* **PROVIDED MATERIAL**
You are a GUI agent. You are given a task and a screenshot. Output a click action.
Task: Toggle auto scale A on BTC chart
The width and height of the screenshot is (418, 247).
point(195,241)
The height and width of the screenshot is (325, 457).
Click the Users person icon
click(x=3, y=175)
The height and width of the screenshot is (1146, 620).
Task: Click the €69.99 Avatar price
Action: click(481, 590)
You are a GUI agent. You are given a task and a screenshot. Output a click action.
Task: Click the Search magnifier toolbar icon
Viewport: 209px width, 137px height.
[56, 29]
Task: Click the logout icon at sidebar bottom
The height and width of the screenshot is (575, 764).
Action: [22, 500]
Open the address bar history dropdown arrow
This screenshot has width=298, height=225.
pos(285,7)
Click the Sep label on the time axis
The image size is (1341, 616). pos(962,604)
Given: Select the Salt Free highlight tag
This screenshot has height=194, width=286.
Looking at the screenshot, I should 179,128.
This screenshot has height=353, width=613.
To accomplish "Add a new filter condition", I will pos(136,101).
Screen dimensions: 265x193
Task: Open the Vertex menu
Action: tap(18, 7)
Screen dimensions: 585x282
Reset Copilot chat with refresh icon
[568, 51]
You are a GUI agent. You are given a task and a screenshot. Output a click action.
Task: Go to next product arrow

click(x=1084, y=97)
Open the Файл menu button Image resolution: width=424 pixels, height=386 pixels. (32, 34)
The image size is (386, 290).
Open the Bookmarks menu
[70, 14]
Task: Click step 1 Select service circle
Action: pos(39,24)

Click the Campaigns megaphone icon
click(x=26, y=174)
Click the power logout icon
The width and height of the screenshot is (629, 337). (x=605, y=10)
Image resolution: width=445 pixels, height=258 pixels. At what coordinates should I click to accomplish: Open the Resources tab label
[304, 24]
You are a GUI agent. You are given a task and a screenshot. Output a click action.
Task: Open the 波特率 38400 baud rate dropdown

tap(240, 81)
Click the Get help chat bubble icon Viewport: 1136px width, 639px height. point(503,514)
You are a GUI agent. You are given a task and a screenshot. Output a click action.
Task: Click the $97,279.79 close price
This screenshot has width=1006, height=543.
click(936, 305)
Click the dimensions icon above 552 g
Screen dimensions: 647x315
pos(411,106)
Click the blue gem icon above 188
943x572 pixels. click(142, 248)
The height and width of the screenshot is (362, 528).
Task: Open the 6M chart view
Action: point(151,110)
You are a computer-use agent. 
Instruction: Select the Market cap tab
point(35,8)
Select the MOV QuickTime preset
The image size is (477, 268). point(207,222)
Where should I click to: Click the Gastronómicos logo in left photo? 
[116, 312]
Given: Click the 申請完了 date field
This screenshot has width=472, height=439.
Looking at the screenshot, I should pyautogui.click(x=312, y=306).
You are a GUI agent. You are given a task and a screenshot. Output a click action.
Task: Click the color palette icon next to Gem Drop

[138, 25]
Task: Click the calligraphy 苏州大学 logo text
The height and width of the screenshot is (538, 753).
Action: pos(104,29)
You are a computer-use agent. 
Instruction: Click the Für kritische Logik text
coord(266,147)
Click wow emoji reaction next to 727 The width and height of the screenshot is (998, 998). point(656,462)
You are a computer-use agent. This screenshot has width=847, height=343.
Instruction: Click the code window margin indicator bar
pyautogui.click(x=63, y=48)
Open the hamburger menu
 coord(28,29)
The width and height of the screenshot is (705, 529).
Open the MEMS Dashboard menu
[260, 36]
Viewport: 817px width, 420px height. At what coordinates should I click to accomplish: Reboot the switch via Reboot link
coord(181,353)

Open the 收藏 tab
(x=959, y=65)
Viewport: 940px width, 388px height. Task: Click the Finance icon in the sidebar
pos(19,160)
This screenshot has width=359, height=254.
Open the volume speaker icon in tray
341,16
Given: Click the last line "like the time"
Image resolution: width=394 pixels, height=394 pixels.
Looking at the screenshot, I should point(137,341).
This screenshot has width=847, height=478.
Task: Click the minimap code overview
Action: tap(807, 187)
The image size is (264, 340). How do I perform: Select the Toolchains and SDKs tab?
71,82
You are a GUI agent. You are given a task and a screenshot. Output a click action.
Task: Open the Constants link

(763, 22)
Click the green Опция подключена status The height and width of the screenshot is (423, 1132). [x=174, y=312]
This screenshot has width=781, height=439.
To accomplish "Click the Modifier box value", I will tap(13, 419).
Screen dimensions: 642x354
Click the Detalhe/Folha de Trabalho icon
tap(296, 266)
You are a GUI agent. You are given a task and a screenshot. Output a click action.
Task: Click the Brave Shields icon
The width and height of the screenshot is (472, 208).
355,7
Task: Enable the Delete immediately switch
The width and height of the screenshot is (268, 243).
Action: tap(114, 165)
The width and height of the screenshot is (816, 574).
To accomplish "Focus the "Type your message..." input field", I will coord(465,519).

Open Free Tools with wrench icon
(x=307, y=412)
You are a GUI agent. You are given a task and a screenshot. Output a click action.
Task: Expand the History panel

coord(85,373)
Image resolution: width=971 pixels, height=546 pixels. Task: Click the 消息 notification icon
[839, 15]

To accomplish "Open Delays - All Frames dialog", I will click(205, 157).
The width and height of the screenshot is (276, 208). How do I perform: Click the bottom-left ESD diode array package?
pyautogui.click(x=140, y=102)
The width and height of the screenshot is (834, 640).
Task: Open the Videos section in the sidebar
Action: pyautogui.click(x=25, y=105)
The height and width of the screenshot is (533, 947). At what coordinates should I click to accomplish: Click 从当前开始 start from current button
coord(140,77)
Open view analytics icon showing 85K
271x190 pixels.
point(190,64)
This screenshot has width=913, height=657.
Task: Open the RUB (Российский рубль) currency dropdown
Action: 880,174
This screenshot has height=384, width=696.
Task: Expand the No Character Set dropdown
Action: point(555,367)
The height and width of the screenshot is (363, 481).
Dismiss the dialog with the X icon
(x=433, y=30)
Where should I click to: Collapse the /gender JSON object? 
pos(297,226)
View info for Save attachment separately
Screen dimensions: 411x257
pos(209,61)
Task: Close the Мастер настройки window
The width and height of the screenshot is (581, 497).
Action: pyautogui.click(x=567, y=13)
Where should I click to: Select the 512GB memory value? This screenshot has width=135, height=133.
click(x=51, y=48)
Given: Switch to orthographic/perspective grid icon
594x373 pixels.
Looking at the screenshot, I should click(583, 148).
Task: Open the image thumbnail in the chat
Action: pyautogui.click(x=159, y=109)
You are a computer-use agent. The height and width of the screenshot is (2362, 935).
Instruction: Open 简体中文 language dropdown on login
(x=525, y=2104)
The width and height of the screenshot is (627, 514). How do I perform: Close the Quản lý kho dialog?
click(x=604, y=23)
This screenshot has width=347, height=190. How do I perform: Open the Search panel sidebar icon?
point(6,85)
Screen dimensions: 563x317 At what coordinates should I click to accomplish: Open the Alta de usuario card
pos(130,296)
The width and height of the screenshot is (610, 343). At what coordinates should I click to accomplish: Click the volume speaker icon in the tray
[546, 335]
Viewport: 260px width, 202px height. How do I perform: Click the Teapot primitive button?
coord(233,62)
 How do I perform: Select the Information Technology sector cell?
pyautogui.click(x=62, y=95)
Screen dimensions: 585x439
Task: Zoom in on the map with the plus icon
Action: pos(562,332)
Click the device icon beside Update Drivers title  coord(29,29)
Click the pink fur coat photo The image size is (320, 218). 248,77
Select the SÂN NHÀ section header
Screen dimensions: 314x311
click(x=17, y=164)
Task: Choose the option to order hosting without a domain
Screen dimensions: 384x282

* **ABOUT THIS TASK**
Only the lines from the one holding "How do I perform: Select the Information" through the end of the listing should appear in the response, each restated exactly.

* **PROBLEM SOLUTION**
 How do I perform: Select the Information Technology sector cell?
pyautogui.click(x=62, y=95)
Screen dimensions: 585x439
Task: Zoom in on the map with the plus icon
Action: pos(562,332)
Click the device icon beside Update Drivers title  coord(29,29)
Click the pink fur coat photo The image size is (320, 218). 248,77
Select the SÂN NHÀ section header
Screen dimensions: 314x311
click(x=17, y=164)
Task: Choose the option to order hosting without a domain
Screen dimensions: 384x282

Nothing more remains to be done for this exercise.